[Stored items from a collection]
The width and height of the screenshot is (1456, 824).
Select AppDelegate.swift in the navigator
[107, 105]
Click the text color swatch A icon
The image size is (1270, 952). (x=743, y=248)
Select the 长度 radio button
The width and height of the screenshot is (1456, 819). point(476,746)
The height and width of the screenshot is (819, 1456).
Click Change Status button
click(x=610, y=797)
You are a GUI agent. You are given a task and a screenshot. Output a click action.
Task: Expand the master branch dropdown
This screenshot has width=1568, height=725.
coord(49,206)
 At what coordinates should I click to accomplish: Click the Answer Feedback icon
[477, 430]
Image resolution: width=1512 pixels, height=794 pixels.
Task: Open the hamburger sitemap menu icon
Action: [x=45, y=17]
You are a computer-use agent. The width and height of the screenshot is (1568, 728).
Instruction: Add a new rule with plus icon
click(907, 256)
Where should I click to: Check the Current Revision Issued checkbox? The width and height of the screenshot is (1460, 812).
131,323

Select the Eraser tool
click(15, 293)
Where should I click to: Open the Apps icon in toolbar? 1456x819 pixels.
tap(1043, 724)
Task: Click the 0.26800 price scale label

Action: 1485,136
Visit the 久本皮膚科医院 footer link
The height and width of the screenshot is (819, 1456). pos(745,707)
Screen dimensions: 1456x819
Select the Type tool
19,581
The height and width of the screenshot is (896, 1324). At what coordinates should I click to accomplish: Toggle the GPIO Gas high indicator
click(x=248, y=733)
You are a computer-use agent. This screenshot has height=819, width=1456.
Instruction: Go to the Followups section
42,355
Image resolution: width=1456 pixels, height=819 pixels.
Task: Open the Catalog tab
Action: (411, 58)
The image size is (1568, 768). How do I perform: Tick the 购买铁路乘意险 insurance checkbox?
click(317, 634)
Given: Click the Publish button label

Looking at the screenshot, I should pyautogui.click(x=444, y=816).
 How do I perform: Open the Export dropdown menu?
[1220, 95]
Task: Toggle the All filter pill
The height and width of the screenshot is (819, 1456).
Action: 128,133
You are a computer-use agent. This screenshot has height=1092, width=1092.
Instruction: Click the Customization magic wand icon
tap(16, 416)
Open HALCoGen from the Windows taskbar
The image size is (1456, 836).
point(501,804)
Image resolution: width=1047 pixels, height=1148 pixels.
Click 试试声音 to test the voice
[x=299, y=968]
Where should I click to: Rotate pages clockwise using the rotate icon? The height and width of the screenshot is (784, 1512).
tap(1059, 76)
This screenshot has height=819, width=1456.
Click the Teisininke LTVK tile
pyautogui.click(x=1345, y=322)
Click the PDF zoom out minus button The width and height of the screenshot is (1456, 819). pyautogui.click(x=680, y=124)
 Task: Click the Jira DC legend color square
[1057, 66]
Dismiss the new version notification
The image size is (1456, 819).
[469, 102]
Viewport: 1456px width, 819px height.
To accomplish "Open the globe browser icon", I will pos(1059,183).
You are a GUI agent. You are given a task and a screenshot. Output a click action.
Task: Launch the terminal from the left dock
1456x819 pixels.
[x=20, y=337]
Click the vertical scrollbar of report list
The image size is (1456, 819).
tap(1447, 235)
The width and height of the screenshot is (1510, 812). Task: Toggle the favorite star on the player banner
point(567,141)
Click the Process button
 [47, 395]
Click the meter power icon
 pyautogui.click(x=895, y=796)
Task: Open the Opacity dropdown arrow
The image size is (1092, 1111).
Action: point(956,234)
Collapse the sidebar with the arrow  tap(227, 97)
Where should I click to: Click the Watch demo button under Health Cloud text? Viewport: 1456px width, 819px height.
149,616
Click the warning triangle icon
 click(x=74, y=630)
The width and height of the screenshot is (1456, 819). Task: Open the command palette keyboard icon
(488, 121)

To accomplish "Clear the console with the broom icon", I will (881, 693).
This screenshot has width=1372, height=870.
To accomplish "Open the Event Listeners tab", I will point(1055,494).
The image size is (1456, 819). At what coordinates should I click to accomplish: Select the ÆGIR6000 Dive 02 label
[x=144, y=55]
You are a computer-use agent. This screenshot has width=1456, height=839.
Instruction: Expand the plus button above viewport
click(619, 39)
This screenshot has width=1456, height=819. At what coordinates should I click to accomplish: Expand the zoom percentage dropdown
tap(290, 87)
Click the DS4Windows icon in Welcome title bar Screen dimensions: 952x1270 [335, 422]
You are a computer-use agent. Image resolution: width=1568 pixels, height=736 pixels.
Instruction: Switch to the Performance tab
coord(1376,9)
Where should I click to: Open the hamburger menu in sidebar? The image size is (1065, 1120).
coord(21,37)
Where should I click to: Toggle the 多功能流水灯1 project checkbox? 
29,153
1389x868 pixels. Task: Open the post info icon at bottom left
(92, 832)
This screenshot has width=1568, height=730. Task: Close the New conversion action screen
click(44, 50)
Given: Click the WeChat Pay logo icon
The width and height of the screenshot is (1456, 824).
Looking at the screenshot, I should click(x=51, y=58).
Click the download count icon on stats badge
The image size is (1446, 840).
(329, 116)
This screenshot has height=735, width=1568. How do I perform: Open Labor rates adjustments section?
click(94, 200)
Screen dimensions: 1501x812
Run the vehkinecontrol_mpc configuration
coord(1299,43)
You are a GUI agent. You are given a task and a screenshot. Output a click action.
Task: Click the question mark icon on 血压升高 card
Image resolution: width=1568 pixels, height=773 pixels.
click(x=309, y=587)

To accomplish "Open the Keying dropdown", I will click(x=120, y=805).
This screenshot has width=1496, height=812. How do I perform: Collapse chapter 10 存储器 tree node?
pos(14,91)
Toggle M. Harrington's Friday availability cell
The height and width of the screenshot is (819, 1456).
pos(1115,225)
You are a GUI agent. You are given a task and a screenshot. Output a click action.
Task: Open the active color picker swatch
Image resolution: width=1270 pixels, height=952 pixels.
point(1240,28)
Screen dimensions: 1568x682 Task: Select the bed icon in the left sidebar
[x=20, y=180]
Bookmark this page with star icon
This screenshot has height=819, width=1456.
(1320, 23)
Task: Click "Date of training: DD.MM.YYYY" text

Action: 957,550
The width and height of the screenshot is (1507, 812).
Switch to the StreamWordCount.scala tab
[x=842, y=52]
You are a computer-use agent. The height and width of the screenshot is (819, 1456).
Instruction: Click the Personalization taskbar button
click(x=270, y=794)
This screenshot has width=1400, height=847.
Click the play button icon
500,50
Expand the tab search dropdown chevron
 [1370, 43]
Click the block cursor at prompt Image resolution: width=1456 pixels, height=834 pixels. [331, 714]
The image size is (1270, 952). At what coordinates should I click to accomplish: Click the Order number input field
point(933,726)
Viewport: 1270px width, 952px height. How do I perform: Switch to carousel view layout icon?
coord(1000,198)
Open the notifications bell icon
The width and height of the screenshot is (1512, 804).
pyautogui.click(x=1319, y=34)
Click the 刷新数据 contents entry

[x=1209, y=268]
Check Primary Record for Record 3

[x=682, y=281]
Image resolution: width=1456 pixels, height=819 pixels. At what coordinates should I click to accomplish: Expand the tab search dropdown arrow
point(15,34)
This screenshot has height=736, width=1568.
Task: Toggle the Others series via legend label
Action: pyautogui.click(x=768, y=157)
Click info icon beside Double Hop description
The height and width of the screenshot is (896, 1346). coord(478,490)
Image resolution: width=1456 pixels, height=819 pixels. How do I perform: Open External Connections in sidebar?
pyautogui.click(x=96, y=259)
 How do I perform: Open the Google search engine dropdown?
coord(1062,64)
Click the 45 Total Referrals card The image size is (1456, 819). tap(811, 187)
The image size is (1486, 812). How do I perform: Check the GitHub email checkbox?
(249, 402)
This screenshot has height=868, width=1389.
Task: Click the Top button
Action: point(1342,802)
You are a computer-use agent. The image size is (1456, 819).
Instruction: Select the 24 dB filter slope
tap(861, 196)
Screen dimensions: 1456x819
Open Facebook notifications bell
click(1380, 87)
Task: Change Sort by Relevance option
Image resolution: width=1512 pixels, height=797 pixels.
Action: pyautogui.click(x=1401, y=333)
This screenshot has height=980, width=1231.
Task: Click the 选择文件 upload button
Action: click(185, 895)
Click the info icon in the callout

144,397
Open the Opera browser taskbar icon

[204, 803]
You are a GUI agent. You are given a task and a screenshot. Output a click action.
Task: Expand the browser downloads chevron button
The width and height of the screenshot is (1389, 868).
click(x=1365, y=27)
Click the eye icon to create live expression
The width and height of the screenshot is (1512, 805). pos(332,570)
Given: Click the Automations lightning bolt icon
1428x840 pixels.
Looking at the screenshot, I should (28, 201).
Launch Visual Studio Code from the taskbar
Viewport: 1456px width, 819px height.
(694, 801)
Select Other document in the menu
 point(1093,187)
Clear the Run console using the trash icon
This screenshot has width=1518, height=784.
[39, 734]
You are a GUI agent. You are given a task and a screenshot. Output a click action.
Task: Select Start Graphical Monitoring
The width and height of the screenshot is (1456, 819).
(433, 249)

**What is being asked:**
Consider the string "card". State how many lines of the data contain it, giving the number alone.

**Expected answer:**
2